* Start Extracted data *

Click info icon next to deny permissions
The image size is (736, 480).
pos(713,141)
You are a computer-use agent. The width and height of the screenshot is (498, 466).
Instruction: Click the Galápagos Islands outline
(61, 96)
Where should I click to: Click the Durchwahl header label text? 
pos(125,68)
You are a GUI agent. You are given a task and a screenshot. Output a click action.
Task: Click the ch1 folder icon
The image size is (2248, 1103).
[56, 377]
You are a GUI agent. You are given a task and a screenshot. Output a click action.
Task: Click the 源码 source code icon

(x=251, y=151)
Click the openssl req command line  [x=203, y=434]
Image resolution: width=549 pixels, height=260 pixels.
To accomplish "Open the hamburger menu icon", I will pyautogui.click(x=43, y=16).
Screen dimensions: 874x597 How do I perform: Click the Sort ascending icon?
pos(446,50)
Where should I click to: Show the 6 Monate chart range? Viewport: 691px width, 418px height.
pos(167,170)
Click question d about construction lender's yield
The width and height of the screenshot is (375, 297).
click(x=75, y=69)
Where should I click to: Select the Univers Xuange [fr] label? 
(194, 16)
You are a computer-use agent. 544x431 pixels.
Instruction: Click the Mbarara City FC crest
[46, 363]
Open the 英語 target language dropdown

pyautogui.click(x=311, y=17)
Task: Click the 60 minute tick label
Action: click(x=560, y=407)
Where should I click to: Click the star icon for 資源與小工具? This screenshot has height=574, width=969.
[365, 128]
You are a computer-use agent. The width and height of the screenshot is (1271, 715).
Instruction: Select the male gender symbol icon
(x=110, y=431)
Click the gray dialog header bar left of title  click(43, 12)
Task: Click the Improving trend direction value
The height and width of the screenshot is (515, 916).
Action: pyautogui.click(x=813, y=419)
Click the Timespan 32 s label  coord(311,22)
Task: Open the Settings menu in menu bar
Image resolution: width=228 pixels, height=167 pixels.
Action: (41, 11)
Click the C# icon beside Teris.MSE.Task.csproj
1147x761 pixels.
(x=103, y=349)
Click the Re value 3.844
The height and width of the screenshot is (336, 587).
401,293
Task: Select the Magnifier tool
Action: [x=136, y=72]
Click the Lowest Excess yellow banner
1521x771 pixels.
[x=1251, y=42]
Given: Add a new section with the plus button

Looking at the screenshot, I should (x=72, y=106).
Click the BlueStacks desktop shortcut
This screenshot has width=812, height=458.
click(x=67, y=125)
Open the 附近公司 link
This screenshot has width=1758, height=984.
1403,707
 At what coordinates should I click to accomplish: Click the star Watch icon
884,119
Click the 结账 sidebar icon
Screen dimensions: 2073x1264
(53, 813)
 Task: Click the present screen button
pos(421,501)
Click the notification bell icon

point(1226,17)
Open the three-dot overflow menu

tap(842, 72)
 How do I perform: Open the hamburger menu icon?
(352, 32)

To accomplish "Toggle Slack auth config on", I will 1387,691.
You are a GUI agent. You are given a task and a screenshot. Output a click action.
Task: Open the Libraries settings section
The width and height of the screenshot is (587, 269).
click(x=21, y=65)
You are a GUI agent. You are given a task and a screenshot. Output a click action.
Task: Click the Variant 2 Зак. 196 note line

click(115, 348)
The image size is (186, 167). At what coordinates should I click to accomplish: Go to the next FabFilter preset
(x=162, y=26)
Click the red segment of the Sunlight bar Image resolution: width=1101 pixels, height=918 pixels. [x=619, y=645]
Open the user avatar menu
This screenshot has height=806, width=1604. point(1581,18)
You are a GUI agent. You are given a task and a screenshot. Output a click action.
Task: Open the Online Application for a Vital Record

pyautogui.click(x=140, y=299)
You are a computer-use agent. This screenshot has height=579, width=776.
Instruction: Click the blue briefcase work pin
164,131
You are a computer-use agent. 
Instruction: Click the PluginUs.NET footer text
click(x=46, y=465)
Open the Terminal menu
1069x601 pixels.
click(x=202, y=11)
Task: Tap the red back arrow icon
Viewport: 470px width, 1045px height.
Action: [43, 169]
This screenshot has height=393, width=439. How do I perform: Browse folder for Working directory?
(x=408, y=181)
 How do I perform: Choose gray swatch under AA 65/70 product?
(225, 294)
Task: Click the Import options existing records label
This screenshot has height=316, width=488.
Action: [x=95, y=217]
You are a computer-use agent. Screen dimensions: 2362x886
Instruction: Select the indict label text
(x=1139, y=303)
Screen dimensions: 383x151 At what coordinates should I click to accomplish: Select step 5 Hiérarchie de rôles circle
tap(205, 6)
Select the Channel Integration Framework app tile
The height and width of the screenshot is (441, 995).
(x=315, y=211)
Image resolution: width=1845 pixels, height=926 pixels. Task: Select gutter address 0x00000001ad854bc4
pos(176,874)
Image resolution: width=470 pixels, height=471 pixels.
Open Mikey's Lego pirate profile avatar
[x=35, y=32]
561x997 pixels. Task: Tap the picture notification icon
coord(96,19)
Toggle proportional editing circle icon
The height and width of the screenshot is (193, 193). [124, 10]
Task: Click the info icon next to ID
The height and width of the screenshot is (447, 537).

* End Extracted data *

Brief: Rewrite the records above, swapping each occurrence of "computer-use agent" for "screen-control agent" and leaving everything else unchanged.

Written solution:
Click info icon next to deny permissions
The image size is (736, 480).
pos(713,141)
You are a screen-control agent. The width and height of the screenshot is (498, 466).
Instruction: Click the Galápagos Islands outline
(61, 96)
Where should I click to: Click the Durchwahl header label text? 
pos(125,68)
You are a GUI agent. You are given a task and a screenshot. Output a click action.
Task: Click the ch1 folder icon
The image size is (2248, 1103).
[56, 377]
You are a GUI agent. You are given a task and a screenshot. Output a click action.
Task: Click the 源码 source code icon

(x=251, y=151)
Click the openssl req command line  [x=203, y=434]
Image resolution: width=549 pixels, height=260 pixels.
To accomplish "Open the hamburger menu icon", I will pyautogui.click(x=43, y=16).
Screen dimensions: 874x597 How do I perform: Click the Sort ascending icon?
pos(446,50)
Where should I click to: Show the 6 Monate chart range? Viewport: 691px width, 418px height.
pos(167,170)
Click question d about construction lender's yield
The width and height of the screenshot is (375, 297).
click(x=75, y=69)
Where should I click to: Select the Univers Xuange [fr] label? 
(194, 16)
You are a screen-control agent. 544x431 pixels.
Instruction: Click the Mbarara City FC crest
[46, 363]
Open the 英語 target language dropdown

pyautogui.click(x=311, y=17)
Task: Click the 60 minute tick label
Action: click(x=560, y=407)
Where should I click to: Click the star icon for 資源與小工具? This screenshot has height=574, width=969.
[365, 128]
You are a screen-control agent. The width and height of the screenshot is (1271, 715).
Instruction: Select the male gender symbol icon
(x=110, y=431)
Click the gray dialog header bar left of title  click(43, 12)
Task: Click the Improving trend direction value
The height and width of the screenshot is (515, 916).
Action: pyautogui.click(x=813, y=419)
Click the Timespan 32 s label  coord(311,22)
Task: Open the Settings menu in menu bar
Image resolution: width=228 pixels, height=167 pixels.
Action: (41, 11)
Click the C# icon beside Teris.MSE.Task.csproj
1147x761 pixels.
(x=103, y=349)
Click the Re value 3.844
The height and width of the screenshot is (336, 587).
401,293
Task: Select the Magnifier tool
Action: [x=136, y=72]
Click the Lowest Excess yellow banner
1521x771 pixels.
[x=1251, y=42]
Given: Add a new section with the plus button

Looking at the screenshot, I should (x=72, y=106).
Click the BlueStacks desktop shortcut
This screenshot has width=812, height=458.
click(x=67, y=125)
Open the 附近公司 link
This screenshot has width=1758, height=984.
1403,707
 At what coordinates should I click to accomplish: Click the star Watch icon
884,119
Click the 结账 sidebar icon
Screen dimensions: 2073x1264
(53, 813)
 Task: Click the present screen button
pos(421,501)
Click the notification bell icon

point(1226,17)
Open the three-dot overflow menu

tap(842, 72)
 How do I perform: Open the hamburger menu icon?
(352, 32)

To accomplish "Toggle Slack auth config on", I will 1387,691.
You are a GUI agent. You are given a task and a screenshot. Output a click action.
Task: Open the Libraries settings section
The width and height of the screenshot is (587, 269).
click(x=21, y=65)
You are a GUI agent. You are given a task and a screenshot. Output a click action.
Task: Click the Variant 2 Зак. 196 note line

click(115, 348)
The image size is (186, 167). At what coordinates should I click to accomplish: Go to the next FabFilter preset
(x=162, y=26)
Click the red segment of the Sunlight bar Image resolution: width=1101 pixels, height=918 pixels. [x=619, y=645]
Open the user avatar menu
This screenshot has height=806, width=1604. point(1581,18)
You are a GUI agent. You are given a task and a screenshot. Output a click action.
Task: Open the Online Application for a Vital Record

pyautogui.click(x=140, y=299)
You are a screen-control agent. This screenshot has height=579, width=776.
Instruction: Click the blue briefcase work pin
164,131
You are a screen-control agent. 
Instruction: Click the PluginUs.NET footer text
click(x=46, y=465)
Open the Terminal menu
1069x601 pixels.
click(x=202, y=11)
Task: Tap the red back arrow icon
Viewport: 470px width, 1045px height.
Action: [43, 169]
This screenshot has height=393, width=439. How do I perform: Browse folder for Working directory?
(x=408, y=181)
 How do I perform: Choose gray swatch under AA 65/70 product?
(225, 294)
Task: Click the Import options existing records label
This screenshot has height=316, width=488.
Action: [x=95, y=217]
You are a screen-control agent. Screen dimensions: 2362x886
Instruction: Select the indict label text
(x=1139, y=303)
Screen dimensions: 383x151 At what coordinates should I click to accomplish: Select step 5 Hiérarchie de rôles circle
tap(205, 6)
Select the Channel Integration Framework app tile
The height and width of the screenshot is (441, 995).
(x=315, y=211)
Image resolution: width=1845 pixels, height=926 pixels. Task: Select gutter address 0x00000001ad854bc4
pos(176,874)
Image resolution: width=470 pixels, height=471 pixels.
Open Mikey's Lego pirate profile avatar
[x=35, y=32]
561x997 pixels. Task: Tap the picture notification icon
coord(96,19)
Toggle proportional editing circle icon
The height and width of the screenshot is (193, 193). [124, 10]
Task: Click the info icon next to ID
The height and width of the screenshot is (447, 537).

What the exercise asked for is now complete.